» **EXCERTO DA PÁGINA**:
---+---
Nas palavras de George Steiner, esse
maravilhoso mundo do capitalismo benfazejo, hoje globalizado, no qual “o
progresso irradiaria necessariamente a partir dos seus centros privilegiados
acabando por tocar todos os homens” e que tanto deslumbra Thomas Friedman, não
passa de um sarcasmo. Já em 1971 quando Steiner escreveu o que escreveu, não
passava de um sarcasmo. Mas Friedman, que anunciou ao mundo em 2005, que o
mundo era plano devido à globalização capitalista, facto que proporcionaria
a todos um progresso nivelador, não deve ter lido Steiner. Pelo menos não
consta da bibliografia.
Disse Steiner:
«Sabemos
hoje, enquanto Adam Smith e Macaulay o não sabiam, que o progresso material participa
numa dialéctica de destruição concomitante e que devasta irreparavelmente os equilíbrios
entre a sociedade e a natureza. Os progressos técnicos, soberbos em si
próprios, têm contribuído activamente para a ruína dos sistemas vivos
elementares e das condições ecológicas do mundo. O nosso sentido do movimento
da história já não é linear, mas o de uma espiral. Somos hoje capazes de conceber
uma utopia tecnocrática e higiénica funcionando num vazio de possibilidades
humanas.
---+---
» **DADOS DISPONÍVEIS**:
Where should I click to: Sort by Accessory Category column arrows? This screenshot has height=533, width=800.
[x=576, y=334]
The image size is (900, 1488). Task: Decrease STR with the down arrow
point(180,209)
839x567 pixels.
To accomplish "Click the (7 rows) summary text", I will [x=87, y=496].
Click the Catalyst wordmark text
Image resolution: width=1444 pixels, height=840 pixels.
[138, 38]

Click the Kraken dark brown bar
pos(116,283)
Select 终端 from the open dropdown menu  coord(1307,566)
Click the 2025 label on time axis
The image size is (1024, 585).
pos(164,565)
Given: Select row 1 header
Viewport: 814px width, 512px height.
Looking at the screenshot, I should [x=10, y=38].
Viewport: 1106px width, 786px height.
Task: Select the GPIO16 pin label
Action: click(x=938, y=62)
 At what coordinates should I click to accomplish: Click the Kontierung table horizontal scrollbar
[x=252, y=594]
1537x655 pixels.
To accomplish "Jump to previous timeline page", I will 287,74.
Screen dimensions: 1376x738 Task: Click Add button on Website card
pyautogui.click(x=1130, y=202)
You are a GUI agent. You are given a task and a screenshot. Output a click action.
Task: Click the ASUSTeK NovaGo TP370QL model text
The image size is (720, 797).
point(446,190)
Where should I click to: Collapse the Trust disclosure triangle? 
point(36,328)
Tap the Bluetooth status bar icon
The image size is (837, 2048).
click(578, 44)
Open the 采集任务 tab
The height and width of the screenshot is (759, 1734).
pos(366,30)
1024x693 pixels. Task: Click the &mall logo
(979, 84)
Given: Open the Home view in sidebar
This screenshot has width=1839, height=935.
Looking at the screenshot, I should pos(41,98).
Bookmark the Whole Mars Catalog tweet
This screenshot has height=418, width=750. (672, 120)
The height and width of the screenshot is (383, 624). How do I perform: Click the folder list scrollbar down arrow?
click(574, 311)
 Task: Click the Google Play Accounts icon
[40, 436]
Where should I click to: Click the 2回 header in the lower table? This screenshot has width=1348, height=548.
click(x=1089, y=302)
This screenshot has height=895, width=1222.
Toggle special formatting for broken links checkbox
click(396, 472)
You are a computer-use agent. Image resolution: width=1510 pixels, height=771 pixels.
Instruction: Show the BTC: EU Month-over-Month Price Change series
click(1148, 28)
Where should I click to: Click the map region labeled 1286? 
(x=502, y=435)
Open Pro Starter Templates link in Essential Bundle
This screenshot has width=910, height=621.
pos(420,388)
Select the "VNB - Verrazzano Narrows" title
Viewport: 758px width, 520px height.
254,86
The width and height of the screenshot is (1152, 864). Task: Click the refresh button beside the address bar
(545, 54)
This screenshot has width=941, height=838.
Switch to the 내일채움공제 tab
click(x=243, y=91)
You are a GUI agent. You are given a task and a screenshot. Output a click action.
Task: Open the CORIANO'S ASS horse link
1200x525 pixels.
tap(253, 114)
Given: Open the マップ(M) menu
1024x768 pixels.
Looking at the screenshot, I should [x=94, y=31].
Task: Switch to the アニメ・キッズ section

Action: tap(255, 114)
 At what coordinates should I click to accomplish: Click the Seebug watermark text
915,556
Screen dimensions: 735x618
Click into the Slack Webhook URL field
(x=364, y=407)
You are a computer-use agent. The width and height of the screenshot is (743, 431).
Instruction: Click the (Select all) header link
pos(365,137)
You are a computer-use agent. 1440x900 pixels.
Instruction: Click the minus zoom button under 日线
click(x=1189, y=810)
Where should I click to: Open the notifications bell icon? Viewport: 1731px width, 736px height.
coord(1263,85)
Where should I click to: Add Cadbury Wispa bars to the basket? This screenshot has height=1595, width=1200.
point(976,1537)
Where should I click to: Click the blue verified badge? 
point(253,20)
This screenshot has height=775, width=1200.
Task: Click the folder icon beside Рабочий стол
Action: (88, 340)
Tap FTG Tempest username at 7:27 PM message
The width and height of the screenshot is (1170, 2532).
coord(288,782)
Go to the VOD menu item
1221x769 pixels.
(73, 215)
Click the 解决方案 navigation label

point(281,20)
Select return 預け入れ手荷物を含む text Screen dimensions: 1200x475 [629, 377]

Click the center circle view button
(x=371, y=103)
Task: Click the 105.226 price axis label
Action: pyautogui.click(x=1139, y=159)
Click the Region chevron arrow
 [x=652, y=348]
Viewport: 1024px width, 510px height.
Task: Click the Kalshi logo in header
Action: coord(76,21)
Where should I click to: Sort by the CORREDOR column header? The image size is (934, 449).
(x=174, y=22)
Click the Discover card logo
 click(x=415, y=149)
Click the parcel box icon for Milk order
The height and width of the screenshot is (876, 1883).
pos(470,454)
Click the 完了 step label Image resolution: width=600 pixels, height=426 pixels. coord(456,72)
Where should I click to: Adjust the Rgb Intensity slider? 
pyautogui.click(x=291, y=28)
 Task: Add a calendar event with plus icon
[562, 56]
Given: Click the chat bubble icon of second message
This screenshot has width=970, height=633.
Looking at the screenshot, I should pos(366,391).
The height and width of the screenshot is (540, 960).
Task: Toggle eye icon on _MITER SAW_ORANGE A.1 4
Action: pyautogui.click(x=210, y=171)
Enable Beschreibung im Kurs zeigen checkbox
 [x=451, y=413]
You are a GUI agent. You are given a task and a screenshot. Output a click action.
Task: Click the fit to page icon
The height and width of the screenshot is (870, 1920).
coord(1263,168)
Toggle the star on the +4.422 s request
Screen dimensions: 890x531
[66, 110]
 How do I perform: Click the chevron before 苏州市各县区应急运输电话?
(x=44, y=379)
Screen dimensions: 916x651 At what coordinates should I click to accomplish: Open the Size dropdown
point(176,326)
---+---
» **TAREFA A REALIZAR**:
Transcreva na íntegra e sem qualquer alteração o excerto acima sobre George Steiner e o progresso.

» **RESULTADO DO EXERCÍCIO**:
Nas palavras de George Steiner, esse
maravilhoso mundo do capitalismo benfazejo, hoje globalizado, no qual “o
progresso irradiaria necessariamente a partir dos seus centros privilegiados
acabando por tocar todos os homens” e que tanto deslumbra Thomas Friedman, não
passa de um sarcasmo. Já em 1971 quando Steiner escreveu o que escreveu, não
passava de um sarcasmo. Mas Friedman, que anunciou ao mundo em 2005, que o
mundo era plano devido à globalização capitalista, facto que proporcionaria
a todos um progresso nivelador, não deve ter lido Steiner. Pelo menos não
consta da bibliografia.
Disse Steiner:
«Sabemos
hoje, enquanto Adam Smith e Macaulay o não sabiam, que o progresso material participa
numa dialéctica de destruição concomitante e que devasta irreparavelmente os equilíbrios
entre a sociedade e a natureza. Os progressos técnicos, soberbos em si
próprios, têm contribuído activamente para a ruína dos sistemas vivos
elementares e das condições ecológicas do mundo. O nosso sentido do movimento
da história já não é linear, mas o de uma espiral. Somos hoje capazes de conceber
uma utopia tecnocrática e higiénica funcionando num vazio de possibilidades
humanas.